God’s Nearness 

It is Christmas Eve. Are you ready? Am I ready?  

I’ve always heard Advent described as a “time of preparation”, readying ourselves for the Lord. Typically for me that preparation has been more about looking forward to and preparing for the future. Whether that is through physical tangible means – getting all the gifts in order, or spiritual – creating a sense of excitement and awe celebrating the birth of Jesus. This year, those things are true but somehow there is a slight shift. My preparation has been a bit backward looking. Both in the readings and in my own life. Throughout this season of Advent, we have heard about God’s promises to the prophets and people of the Old Testament such as in the first reading today and King David. These promises are then connected to God’s fulfillment of them in the Gospel readings. It is a pattern throughout the season that isn’t new but this year has caught my attention and drawn me in more. The power of this pattern is deepened by the fact that we know “the ending”. We know that in today’s Gospel Zechariah’s prophesy about his son comes true as his son grows to become John the Baptist. 

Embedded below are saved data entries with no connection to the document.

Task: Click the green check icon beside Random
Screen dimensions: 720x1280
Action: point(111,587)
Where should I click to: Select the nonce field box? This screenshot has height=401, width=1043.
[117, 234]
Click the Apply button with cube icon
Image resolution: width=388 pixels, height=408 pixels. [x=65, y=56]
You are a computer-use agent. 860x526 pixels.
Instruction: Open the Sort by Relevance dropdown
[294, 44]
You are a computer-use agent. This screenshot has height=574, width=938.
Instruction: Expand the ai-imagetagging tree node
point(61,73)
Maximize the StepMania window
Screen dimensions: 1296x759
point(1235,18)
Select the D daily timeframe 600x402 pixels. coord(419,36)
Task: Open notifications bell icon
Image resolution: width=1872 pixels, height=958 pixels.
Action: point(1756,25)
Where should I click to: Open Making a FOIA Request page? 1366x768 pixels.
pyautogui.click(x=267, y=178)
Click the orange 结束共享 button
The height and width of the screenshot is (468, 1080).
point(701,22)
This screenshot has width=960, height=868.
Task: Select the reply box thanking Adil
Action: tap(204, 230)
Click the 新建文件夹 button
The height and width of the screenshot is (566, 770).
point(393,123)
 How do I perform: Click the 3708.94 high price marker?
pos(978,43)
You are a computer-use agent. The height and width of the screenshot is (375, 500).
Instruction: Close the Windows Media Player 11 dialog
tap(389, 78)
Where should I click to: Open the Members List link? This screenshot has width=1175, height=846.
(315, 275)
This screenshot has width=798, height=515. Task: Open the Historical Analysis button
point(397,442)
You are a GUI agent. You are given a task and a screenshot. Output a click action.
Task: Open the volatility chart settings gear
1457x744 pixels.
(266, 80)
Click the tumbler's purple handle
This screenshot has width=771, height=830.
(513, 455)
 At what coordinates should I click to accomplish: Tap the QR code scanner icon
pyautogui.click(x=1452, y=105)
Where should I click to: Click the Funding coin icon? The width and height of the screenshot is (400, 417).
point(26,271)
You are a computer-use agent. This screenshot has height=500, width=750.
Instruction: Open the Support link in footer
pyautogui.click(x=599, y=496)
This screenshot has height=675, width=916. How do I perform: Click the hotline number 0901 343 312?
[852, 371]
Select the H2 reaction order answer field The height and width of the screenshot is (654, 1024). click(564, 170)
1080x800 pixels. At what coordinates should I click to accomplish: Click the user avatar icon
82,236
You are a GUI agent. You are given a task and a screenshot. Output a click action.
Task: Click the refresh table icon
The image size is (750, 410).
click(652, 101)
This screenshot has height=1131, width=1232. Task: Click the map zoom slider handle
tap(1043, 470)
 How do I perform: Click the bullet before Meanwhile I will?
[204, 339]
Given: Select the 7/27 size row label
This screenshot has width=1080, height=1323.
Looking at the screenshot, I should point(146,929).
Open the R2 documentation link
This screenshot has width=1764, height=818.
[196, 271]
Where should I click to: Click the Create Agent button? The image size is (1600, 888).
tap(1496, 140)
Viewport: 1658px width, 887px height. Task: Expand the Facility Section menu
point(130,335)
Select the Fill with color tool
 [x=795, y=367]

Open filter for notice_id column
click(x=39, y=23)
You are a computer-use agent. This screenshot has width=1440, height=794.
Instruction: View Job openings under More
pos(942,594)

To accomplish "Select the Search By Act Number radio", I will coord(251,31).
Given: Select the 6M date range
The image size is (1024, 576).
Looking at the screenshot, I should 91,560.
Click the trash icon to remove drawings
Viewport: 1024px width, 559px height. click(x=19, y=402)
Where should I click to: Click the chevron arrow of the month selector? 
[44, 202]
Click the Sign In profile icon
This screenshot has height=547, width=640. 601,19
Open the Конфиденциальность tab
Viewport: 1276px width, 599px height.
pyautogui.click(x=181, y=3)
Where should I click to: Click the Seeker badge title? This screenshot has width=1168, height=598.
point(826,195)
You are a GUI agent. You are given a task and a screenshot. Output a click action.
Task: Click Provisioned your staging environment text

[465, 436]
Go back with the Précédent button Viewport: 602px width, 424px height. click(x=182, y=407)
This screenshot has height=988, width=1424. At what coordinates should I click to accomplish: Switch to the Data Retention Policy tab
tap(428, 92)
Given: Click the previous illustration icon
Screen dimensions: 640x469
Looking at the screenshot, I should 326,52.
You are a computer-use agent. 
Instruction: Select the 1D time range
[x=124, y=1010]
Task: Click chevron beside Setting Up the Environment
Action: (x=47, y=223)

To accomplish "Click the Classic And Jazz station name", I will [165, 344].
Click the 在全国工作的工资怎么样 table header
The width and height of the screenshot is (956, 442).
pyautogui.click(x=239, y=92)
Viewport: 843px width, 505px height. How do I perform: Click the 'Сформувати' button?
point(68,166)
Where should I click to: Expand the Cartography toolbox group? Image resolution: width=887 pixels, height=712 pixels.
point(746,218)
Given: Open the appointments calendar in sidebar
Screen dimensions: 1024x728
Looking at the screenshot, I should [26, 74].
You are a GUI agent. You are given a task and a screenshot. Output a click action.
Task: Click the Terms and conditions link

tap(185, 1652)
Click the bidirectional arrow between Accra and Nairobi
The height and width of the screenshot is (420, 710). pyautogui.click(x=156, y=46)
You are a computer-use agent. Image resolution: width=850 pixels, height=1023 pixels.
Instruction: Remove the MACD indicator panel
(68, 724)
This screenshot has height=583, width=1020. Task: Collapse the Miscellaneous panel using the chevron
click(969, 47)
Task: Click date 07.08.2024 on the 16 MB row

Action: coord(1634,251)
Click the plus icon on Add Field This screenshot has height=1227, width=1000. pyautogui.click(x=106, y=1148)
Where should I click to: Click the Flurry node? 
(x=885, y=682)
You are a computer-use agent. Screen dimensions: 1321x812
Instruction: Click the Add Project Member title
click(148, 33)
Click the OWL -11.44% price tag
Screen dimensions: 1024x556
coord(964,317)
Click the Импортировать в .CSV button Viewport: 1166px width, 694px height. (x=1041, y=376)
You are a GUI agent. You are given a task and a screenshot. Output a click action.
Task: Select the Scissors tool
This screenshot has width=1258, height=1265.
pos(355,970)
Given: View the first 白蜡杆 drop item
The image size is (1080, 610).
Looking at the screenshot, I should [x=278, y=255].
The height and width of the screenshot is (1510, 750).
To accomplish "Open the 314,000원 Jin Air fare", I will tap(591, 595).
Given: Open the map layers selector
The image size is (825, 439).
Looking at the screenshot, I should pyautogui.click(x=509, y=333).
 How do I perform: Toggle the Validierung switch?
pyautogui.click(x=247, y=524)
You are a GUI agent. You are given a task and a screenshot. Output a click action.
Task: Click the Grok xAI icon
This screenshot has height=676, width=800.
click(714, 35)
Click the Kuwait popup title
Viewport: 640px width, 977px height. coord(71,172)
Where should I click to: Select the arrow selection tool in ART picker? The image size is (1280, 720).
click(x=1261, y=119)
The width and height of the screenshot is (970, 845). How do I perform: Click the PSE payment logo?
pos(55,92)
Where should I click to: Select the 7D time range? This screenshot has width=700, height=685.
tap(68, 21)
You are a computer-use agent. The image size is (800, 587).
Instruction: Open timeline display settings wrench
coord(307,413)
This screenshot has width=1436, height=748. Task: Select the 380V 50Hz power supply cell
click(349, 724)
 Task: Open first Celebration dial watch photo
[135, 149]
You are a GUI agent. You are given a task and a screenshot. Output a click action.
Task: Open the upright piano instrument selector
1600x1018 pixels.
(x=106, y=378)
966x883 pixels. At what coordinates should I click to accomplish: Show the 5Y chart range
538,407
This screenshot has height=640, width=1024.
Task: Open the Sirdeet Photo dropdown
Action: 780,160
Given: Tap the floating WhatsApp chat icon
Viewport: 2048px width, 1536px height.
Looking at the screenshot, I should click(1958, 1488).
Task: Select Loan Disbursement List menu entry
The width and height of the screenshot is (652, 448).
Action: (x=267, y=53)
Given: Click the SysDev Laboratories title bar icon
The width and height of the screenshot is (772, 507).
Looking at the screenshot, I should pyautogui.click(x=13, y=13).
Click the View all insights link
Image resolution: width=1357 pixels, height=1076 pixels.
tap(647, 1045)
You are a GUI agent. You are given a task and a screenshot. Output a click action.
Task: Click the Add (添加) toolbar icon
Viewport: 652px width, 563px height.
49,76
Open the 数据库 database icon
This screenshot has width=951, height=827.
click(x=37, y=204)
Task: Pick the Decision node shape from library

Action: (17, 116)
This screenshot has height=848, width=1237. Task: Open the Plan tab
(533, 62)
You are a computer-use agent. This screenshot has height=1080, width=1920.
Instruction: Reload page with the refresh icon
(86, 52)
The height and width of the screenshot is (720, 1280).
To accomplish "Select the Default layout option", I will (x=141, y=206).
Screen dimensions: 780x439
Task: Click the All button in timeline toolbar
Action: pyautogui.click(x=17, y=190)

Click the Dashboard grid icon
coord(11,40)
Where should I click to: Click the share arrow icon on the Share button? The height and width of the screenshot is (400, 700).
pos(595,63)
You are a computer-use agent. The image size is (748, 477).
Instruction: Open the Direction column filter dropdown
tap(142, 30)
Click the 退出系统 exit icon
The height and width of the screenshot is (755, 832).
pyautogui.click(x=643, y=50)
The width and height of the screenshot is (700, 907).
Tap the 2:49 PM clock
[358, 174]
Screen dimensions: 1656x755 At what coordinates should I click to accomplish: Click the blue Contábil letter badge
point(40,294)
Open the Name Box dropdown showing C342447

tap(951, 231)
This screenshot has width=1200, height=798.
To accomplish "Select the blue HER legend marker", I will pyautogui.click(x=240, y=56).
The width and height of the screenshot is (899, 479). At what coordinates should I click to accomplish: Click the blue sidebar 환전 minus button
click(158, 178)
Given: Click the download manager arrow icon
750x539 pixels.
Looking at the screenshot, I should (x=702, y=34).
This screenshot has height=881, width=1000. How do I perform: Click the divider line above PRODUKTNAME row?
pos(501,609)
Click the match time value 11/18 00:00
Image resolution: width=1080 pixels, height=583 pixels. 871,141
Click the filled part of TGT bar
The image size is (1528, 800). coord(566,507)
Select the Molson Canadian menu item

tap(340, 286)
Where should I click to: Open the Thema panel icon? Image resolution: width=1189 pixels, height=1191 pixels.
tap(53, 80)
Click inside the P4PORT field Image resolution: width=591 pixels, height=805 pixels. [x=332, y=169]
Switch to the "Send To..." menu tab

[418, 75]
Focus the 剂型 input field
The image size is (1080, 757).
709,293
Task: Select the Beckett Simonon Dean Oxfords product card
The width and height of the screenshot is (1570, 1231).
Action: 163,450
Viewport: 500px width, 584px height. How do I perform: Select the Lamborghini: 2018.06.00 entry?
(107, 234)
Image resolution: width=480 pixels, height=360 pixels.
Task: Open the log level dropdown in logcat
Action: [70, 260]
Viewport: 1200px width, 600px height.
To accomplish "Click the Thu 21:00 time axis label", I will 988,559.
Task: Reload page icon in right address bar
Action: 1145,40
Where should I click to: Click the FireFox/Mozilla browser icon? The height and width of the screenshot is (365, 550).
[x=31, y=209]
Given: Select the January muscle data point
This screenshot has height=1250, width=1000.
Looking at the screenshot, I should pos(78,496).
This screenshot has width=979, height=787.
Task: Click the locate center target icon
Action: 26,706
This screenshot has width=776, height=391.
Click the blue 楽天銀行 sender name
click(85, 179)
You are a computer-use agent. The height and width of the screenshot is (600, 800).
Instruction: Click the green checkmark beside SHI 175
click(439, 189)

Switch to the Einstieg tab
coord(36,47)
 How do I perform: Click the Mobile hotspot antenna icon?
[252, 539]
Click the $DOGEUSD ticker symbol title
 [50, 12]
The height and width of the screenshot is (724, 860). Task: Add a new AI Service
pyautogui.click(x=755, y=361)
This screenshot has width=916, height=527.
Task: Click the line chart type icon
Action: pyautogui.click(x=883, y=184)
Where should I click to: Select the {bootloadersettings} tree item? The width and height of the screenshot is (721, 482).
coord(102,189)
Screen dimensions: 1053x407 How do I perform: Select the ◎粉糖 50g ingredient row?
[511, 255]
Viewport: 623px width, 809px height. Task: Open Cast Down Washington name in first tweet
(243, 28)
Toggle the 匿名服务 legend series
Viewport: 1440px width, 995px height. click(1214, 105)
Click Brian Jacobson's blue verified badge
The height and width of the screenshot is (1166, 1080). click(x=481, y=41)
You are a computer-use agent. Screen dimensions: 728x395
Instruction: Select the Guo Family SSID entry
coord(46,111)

Recently, just prior to the start of Advent, I attended my first silent retreat I had gone on for number of years. While I would have liked to hear about my future and where my life was going (perhaps as Zechariah prophesied about John), for me, the retreat was filled with prayers and conversations with God about where he has been in my life for the last 3-4 years. We hadn’t really been “talking” for quite some time and I had gone through some hard seasons. And yet throughout this period, deep down I had felt a sense of peace. The retreat weekend helped me see that this peace was coming from God’s nearness. He helped me see that He had been with me the entire time – through the highs and the lows, the sadness and pain and the joy. Breaking down my own walls with God helped me to not only see His nearness but also to feel His closeness. It brought with it comfort, joy, peace, and hope. The details of my future seemed irrelevant when I could relish in His presence with me.  

This looking backward both in the readings throughout the season and in my own life has been like a game of “connect the dots” where I slowly make the connections and a bigger, deeper picture and plan is revealed. For me, it is through seeing these connections that peace grows and hope is steady. In Zechariah’s words “In the tender compassion of our God the dawn from on high shall break upon us… to guide our feet into the way of peace.”. Perhaps for the first time I am truly recognizing and processing that this season isn’t just about the coming of Jesus once, but God’s presence, faithfulness, promises, and nearness all along. Perhaps I’m finally ready to celebrate and relish this continuous gift.  

In what ways has God kept his faithfulness to you? Are you able to sense God’s nearness? Could you ask God to show you how he has been with you?